#### [Written task]
Put the data starting with the line with "Screen dimensions: 626x577" and going on through the line with "(x=60, y=197)" into a two-column CSV headed text and answer, with one row per item, every field in quotation marks, and line breaks turned into spaces. Leave out the pictures.

#### [Data entries]
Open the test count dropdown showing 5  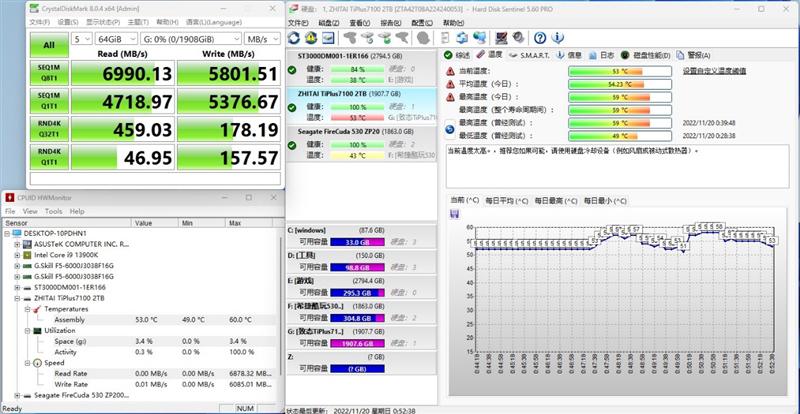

---

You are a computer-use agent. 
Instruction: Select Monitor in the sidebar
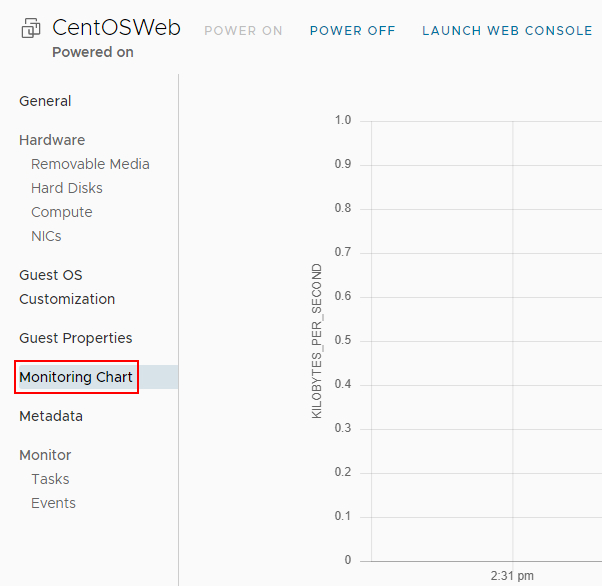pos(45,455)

==

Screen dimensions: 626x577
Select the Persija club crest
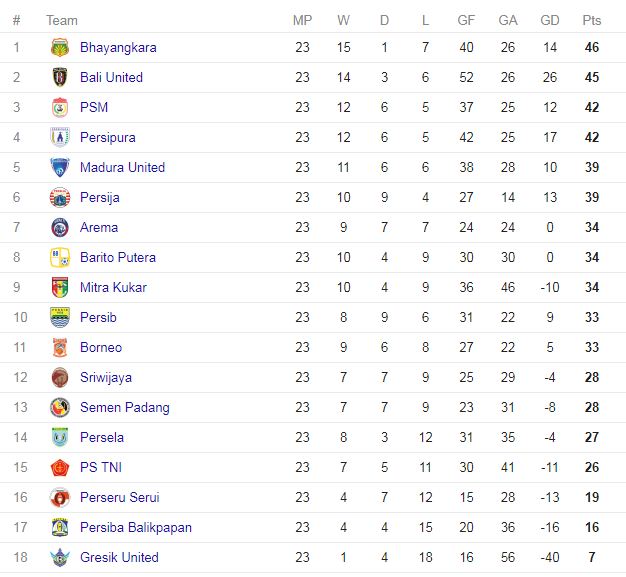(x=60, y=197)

#### [The output]
text,answer
"Screen dimensions: 626x577 Select the Persija club crest","(x=60, y=197)"